In Germany, the Jugendwort 2016 is now being voted on. As may be expected, the offerings („wähle jetzt“) include some taken over from English. Unlikely ones listed are Overcut (Halbglatze), Swaggernaut (extrem coole Person) and Swagphone (Smartphone zum Angeben). You never know, one of these might even win (there is clearly a social media overlap). Yet the real key in English street talk is the social uncertainty it often expresses.

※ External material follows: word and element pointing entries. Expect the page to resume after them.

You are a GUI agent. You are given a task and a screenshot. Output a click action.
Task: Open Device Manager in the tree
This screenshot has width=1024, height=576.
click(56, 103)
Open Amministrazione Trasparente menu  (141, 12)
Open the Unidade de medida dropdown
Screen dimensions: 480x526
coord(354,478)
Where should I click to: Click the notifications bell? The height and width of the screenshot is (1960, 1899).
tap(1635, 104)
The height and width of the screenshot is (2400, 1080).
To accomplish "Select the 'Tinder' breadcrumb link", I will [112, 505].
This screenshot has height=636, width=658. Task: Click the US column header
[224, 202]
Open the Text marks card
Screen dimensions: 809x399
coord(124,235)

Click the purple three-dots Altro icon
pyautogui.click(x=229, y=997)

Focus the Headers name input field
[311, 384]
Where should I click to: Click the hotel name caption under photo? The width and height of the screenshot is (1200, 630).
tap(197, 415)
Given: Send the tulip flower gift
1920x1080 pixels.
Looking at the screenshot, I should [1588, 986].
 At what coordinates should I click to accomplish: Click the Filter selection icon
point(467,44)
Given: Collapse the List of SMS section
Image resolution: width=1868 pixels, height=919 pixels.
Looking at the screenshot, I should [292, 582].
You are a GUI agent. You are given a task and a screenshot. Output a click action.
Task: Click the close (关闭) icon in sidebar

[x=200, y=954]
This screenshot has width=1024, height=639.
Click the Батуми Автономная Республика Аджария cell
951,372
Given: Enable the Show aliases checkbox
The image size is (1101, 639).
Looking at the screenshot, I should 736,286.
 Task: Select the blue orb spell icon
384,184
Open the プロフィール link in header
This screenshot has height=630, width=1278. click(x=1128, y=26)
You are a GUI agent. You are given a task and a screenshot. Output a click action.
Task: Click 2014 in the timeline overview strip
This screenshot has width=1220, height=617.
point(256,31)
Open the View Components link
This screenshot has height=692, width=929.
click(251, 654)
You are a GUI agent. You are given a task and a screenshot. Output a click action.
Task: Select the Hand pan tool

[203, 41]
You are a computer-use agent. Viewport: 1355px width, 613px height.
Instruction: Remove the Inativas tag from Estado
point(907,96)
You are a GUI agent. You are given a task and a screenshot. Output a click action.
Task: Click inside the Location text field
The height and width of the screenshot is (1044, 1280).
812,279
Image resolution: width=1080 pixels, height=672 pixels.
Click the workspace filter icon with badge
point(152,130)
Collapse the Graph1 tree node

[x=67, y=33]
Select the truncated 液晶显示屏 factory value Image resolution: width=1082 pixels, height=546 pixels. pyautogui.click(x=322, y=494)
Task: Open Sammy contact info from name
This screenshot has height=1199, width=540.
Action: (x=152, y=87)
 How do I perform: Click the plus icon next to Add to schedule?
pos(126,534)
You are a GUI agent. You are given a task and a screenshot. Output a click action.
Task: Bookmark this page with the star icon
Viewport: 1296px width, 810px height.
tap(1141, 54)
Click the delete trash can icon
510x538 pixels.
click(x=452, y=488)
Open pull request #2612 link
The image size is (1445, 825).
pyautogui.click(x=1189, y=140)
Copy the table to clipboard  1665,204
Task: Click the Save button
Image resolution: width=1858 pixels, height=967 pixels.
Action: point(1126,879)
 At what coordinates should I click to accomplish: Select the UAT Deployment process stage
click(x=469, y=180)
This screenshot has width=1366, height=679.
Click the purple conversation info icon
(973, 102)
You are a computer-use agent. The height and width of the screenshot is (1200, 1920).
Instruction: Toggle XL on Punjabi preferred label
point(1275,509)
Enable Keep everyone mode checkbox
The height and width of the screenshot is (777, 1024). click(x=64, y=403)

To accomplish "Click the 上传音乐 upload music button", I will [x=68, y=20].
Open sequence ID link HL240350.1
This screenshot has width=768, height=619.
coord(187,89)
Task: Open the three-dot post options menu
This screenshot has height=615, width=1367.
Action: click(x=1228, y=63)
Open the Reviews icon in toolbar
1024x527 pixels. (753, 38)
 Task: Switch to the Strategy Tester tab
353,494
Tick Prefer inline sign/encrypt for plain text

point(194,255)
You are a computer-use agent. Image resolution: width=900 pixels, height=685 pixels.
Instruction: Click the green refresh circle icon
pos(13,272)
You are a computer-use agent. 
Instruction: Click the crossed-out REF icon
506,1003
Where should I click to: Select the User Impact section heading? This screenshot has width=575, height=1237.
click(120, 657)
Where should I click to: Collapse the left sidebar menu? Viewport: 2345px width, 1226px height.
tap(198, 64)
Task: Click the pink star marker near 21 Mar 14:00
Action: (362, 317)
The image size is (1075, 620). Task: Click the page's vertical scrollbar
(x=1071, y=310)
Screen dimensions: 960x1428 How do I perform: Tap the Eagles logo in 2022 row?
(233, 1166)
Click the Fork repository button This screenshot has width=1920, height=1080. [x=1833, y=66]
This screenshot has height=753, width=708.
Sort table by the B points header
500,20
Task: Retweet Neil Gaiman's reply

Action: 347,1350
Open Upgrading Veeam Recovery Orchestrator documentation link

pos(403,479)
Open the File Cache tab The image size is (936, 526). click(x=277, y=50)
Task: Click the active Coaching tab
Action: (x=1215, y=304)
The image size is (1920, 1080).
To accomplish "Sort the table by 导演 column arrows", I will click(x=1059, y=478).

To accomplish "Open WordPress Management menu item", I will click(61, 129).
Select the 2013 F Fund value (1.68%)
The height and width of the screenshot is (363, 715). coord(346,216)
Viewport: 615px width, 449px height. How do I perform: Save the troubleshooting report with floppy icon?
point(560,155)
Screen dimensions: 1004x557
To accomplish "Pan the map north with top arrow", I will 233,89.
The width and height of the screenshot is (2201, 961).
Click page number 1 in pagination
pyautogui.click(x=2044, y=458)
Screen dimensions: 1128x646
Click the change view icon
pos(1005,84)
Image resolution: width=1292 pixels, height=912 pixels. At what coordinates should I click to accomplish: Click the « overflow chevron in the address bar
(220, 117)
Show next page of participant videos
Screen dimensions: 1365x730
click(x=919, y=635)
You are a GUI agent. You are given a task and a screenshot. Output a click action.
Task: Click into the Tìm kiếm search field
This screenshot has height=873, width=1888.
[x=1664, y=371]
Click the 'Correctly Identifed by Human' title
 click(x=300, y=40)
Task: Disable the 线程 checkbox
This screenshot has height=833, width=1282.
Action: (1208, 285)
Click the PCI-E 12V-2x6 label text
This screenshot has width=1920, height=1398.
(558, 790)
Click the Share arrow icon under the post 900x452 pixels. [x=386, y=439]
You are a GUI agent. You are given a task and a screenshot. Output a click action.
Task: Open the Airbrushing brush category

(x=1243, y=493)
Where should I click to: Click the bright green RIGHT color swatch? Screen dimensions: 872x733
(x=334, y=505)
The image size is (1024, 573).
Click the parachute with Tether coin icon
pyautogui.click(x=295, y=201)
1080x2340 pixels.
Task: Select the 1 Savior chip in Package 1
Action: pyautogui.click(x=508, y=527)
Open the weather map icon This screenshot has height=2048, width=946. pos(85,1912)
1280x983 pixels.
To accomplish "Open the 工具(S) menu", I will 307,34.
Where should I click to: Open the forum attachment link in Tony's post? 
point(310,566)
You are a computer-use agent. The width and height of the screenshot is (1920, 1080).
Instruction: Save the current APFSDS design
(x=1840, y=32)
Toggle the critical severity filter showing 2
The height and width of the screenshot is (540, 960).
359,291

It may be a response to authorities demanding proper behaviour, that young people should show respect, follow procedures, comply with requirements – while of course in parallel condemning antisocial behaviour. But where do we place this? The social commentator Nigel Burke noted (2009) a „sinister use of language to control and manipulate“ – as in the way right-wing political circles now use terms like workshy, shirkers and wasters to describe people in welfare ghettos who rely on handouts. Even (I quote from a piece by Phil McDuff in The Guardian, 25.10.16) calling them skiving thickos milking the system. And they regularly refer to young people who don’t fit in as lout or yob (boy in reverse).
The big question: how do young people respond to this? To start with, not at the level of language, but more directly. Of a violent demonstration in London involving students and schoolchildren, to which police responded with hours of kettling (einkesseln), social analyst Robert McCrum (Observer 28.10.10) wrote, it was „the Harry Potter generation turned into a band of rebels“. But what young people have also been doing is to respond to their sense of social exclusion by developing a personalised „teenglish“, the significance (indeed intention) of which is that adults often don’t understand it. Hence the use of crazy bits of pseudo-language: sort of, like, it ain’t, above all innit (displacing isn’t it). So you get statements like „I didn’t do nuffink, like, innit“. It’s a linguistic assertiveness that leaves many adults wondering just what’s going on. Which of course is the whole point! To get more on this, have a look at a guide (2015) for UK parents on „Teenage slang words and language“.
But here we should note oddities in modern adult English, e.g. its use of phrases which mean the opposite of what the unaware listener might suppose. For instance, if an idea is described as „quite good – very interesting – worth bearing in mind“, that may actually mean that it’s disappointing nonsense which deserved to be ignored! The opposite, in fact, of the phrase „not bad“, which in reality may mean „pretty good“! Or of course the sequence of escapist phrases used when something has gone completely wrong. For instance, to say „I’m sure it’s all my fault, but you must come round to dinner one evening“, may in reality mean: „Of course it’s your fault, and I must ask you to kindly keep out of my way!“ And then of course the „sorry“ sequence: „Oh sorry, awfully sorry, terribly sorry“, and so on, by which you imply it was your opposite number who had blundered and got it all wrong. Although „sorry“ can of course be genuine sometimes! As in the ways it is often used these days in German.
In comparison, „youth street talk“ might almost appear simple and straightforward!